Whitlam verlaagde ook de stemgerechtigde leeftijd van 21 naar 18 jaar.* Want, zo was destijds het argument, als je oud genoeg bent om voor je land te sterven in de jungle van Vietnam, ben je ook oud genoeg om deel te nemen aan de democratie. Zo’n verandering staat nu mogelijk weer voor de deur. Zowel in Australië als het nabijgelegen Nieuw-Zeeland wordt serieus campagne gevoerd voor stemrecht voor 16- en 17-jarigen. Ook in Nederland stelde de Raad voor het Openbaar Bestuur al in 2019 voor om de stemgerechtigde leeftijd te verlagen. Maar net als in Australië wordt dat vooralsnog tegengehouden.* Gezien het feit dat jong doorgaans links stemt mag dat geen verrassing heten.
Een nogal progressief programma
In Australië zal de omslag waarschijnlijk net op tijd komen om eind van dit jaar de langverwachte ‘Voice’ via een referendum geaccepteerd te krijgen: een systeem dat de oorspronkelijke inwoners van het land, de First Nations, meer zeggenschap geeft. Daar is jaren over gesteggeld, maar nu hebben de millennials en gen Z’ers het electoraal voor het zeggen. Deze groepen zijn erg betrokken bij discussies over racisme en kolonialisme. Niet voor niets laat een recente opiniepeiling zien dat bijna 90 procent van de gen Z’ers en millennials (groot) voorstander is van meer inspraak voor de Australische First Nations.*
Natuurlijk is dat niet het enige dat op het progressieve programma staat. Topprioriteit in Australië is migratie. Niet minder, zoals de teneur nu vrijwel overal in westerse landen is, inclusief Nederland, maar méér. Want het is nodig. Migranten zijn vaak jong en doen het werk dat nu blijft liggen. Ze krijgen de kinderen die een gezonde maatschappij nodig heeft. En ze betalen meer belasting dan oude mensen die met pensioen zijn. Dus dit jaar alleen al worden er 400.000 mensen toegelaten – op een bevolking van ruim 25 miljoen. En volgend jaar zullen dat er minstens 260.000 zijn.*
Daarnaast gaat er veel meer geld naar het bestrijden van klimaatverandering, krijgen de armste mensen de meeste hulp om rond te komen, wordt gezondheidszorg goedkoper voor mensen met een smalle beurs en wordt kinderopvang veel minder duur.
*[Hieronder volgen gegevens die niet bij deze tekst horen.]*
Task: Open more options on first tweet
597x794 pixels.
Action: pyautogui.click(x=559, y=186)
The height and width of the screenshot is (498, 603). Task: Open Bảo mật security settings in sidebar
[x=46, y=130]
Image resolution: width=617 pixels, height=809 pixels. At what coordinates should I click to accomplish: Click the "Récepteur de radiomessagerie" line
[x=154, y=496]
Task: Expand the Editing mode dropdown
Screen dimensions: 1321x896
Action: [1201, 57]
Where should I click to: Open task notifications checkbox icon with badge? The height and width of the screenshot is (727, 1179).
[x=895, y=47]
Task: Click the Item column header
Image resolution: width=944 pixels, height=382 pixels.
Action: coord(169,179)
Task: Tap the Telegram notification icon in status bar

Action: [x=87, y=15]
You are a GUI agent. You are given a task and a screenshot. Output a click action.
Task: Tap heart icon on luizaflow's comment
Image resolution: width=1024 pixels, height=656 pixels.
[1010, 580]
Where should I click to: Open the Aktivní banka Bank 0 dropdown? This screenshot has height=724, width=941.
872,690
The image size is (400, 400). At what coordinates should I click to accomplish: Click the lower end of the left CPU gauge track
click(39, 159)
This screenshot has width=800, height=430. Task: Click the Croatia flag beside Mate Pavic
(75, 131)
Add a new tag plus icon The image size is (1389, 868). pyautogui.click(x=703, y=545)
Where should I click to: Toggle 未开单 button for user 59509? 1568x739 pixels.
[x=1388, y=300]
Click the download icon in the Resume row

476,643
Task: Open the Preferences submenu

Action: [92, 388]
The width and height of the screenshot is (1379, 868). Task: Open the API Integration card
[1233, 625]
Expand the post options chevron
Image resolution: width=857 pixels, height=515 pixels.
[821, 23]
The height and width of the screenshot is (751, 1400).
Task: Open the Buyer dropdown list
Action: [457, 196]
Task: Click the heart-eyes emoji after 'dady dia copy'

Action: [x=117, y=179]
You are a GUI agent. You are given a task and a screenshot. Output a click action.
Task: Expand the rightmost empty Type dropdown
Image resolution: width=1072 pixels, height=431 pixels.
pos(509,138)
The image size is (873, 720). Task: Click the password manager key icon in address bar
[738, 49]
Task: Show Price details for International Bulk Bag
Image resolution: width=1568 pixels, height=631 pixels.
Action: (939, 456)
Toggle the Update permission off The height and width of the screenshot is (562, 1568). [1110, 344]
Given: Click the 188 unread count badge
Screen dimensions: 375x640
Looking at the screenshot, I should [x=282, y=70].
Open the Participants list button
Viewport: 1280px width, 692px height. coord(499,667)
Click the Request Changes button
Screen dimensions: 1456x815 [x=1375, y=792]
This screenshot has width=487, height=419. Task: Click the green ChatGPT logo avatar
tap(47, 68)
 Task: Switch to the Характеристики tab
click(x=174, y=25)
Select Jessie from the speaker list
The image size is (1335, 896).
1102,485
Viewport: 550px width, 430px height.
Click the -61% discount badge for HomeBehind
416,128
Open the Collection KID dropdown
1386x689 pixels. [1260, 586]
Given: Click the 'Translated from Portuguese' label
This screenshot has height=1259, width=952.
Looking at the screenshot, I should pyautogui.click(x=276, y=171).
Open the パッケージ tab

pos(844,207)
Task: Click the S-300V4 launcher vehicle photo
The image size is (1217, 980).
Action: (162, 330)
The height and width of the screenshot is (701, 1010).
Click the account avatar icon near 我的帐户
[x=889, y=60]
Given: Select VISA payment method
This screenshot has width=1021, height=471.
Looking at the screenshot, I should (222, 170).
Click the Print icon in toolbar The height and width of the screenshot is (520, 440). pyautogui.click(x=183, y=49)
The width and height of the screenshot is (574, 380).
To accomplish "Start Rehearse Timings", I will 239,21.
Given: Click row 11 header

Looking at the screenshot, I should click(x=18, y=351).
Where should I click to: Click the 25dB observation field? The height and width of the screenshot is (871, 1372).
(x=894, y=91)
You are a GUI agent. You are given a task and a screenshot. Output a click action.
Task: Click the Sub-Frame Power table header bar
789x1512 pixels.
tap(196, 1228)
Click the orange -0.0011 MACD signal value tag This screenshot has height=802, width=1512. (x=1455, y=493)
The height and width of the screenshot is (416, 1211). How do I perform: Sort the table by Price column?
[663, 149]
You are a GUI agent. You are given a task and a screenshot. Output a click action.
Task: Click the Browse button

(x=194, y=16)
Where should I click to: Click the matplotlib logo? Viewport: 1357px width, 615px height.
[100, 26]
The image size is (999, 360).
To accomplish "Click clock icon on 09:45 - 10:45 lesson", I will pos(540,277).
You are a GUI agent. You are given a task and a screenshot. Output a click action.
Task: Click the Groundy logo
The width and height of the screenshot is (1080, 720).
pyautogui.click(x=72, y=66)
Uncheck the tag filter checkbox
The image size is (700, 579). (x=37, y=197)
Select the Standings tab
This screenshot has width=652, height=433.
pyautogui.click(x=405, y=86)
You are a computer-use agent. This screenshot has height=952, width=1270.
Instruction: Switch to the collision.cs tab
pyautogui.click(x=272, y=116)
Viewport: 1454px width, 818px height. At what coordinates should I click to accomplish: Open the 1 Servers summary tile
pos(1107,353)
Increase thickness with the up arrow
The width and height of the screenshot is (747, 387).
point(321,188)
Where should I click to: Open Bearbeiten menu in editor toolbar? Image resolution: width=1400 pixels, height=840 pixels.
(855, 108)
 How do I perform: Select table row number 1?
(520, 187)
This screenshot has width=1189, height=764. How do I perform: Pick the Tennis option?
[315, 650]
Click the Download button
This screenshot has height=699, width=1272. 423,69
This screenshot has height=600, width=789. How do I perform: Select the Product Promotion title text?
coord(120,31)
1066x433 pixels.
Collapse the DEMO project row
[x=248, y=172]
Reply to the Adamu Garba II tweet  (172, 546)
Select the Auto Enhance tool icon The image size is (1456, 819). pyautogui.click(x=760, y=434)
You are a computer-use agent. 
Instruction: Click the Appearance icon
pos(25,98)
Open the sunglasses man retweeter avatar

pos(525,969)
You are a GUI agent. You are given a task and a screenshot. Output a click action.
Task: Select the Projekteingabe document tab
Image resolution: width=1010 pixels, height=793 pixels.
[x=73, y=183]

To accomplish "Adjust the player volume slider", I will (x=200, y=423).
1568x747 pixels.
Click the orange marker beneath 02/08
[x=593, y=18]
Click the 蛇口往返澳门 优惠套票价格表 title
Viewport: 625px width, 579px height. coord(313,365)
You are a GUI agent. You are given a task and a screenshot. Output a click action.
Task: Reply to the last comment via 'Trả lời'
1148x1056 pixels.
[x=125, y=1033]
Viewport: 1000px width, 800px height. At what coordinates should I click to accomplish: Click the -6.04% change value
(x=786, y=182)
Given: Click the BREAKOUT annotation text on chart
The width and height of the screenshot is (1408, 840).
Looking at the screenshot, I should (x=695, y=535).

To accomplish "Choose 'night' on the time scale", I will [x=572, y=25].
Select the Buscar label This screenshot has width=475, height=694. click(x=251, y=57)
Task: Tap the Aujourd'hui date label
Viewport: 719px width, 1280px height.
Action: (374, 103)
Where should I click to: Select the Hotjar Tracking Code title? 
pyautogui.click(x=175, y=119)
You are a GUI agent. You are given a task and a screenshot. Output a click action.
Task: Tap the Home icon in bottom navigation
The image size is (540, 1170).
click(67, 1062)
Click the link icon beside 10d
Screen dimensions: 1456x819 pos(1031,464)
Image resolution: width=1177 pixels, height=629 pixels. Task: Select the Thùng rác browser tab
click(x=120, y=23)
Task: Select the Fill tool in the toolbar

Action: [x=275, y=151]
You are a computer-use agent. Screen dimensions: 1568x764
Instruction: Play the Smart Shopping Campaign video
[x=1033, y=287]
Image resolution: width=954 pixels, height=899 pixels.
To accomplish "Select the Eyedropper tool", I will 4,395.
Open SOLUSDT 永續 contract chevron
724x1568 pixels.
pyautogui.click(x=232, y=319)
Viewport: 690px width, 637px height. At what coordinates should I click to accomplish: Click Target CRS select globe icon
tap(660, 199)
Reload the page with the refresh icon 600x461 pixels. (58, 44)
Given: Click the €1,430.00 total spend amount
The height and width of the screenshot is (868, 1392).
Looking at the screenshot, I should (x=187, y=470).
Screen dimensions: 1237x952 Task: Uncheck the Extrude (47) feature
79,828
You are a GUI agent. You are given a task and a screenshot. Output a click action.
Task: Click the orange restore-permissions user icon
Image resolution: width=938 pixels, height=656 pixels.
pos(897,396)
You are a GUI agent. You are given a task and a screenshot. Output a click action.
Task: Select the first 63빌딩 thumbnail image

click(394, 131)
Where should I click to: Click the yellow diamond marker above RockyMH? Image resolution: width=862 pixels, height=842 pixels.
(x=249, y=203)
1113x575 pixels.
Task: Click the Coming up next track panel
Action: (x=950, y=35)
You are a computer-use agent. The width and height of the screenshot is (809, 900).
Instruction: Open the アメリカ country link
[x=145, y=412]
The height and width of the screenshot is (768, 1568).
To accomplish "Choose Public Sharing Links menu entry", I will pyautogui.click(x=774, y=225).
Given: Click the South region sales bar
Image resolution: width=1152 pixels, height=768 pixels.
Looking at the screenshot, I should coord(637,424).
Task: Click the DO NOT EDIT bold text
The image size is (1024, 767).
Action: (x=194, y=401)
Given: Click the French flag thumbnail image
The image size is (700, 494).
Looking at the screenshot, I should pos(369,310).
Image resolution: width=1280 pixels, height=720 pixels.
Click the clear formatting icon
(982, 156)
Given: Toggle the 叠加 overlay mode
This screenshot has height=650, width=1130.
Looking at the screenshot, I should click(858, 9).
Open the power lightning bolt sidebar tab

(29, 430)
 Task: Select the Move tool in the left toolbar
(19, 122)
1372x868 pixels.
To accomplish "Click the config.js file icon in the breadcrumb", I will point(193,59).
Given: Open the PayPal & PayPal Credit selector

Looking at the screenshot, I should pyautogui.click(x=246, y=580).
Mensen die in de ouderenzorg werken krijgen er 15 procent salaris bij* en er komt een nationale anticorruptiecommissie, die vooral politici en bureaucraten in de gaten moet gaan houden.*
Bibliotheken krijgen meer geld, vaping wordt verboden* en een woning huren wordt goedkoper voor mensen met weinig geld.* De overheid van de staat Victoria doet daar overigens nog een schepje bovenop: daar wordt kinderopvang helemaal gratis, er komen nieuwe scholen en ziekenhuizen, de houtkap wordt verboden en belastingen voor grote bedrijven en privéscholen gaan omhoog.*
Dat belooft wat voor het moment dat de demografische golf ook óns bereikt.